Subsequent to our post of April 6, the California DLSE issued a lengthy new opinion letter regarding trainees, available here. In it, the Division upholds the uncompensated “intern” status of participants in the Year Up program, a program in which a not-for-profit places 18-24 year olds in underserved communities to develop marketable skills in the information technology arena for 6 month assignments. The Division applied the six factor conjunctive test utilized under federal law in reaching its conclusion:

1)  The training, even though it includes actual operation of the facilities of the employer, is similar to that which would be given in a vocational school;

2)  The training is for the benefit of the trainee

3)  The trainees do not displace regular employees, but work under close observation

4)  The employer that provides the training derives no immediate advantage from the activities of the trainees and on occasion his operations may actually be impeded

5)  The trainees are not necessarily entitled to a job at the completion of the training period

6)  The employer and the trainees understand that the trainees are not entitled to wages for the time spent in training.

See, e.g., Reich v. Parker Fire Protection Dist., 992 F.2d 1023, 1026 (10th Cir. 1993).

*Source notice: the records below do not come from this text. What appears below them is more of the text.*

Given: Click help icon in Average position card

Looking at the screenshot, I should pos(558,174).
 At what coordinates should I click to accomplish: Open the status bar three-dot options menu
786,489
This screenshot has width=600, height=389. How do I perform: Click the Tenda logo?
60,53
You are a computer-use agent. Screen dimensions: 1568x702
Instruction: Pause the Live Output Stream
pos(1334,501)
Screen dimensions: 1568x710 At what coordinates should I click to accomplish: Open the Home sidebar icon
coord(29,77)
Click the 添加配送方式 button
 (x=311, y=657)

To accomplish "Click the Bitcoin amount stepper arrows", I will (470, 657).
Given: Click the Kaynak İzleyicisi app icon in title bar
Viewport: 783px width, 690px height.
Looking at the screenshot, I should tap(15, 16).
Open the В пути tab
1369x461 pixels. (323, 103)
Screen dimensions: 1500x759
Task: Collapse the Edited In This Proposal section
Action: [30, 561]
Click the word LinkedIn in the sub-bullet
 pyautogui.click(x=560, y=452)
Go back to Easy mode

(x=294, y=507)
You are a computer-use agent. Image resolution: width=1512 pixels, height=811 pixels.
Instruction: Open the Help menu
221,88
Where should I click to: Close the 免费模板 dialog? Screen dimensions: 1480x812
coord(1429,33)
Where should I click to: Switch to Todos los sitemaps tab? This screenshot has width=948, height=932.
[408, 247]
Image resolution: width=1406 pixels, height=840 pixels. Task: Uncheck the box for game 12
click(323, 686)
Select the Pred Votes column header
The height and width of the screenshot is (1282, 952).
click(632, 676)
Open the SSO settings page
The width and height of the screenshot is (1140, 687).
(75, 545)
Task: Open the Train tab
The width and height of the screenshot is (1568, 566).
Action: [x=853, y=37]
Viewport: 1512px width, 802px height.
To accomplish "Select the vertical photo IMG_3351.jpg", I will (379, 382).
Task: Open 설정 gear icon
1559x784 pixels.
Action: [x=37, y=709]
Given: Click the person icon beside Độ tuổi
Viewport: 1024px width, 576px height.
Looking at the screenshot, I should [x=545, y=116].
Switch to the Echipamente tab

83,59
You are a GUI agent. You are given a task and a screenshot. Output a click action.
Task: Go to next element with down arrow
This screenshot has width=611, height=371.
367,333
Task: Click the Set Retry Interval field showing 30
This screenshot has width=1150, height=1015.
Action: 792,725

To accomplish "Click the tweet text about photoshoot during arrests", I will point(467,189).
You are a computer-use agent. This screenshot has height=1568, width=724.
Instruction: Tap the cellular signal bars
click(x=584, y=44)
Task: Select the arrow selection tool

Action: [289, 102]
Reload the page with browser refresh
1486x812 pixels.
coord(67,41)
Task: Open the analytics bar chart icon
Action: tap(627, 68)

The opinion letter departs from the DLSE’s more expansive eleven-factor test, which included the additional factors below, observing that they “do not appear to be based upon any source statute or regulation from which they derive nor are the additional factors identified with specific case law.”

7)       Any clinical training is part of an educational curriculum;

8)       the trainees or students do not receive employee benefits;

9)       the training is general, so as to qualify the trainees or students for work in any similar business, rather than designed specifically for a job with the employer offering the program, i.e. upon completion of the program, the trainees or students must not be fully trained to work specifically for only the employer offering the program;

10)   the screening process for the program is not the same as for employment, and does not appear to be for that purpose, but involves only criteria relevant for admission to an independent educational program, and

11)   advertisements for the program are couched clearly in terms of education or training, rather than employment, although the employer may indicate that qualified graduates will be considered for employment.

While the DLSE’s willingness to abandon these supplemental factors is an encouraging sign, the difficulty of satisfying the original six-factor test remains. Few internship programs, whether offered through the not-for-profit sector or otherwise, are as fully compliant with the prevailing federal test as that offered by Year Up.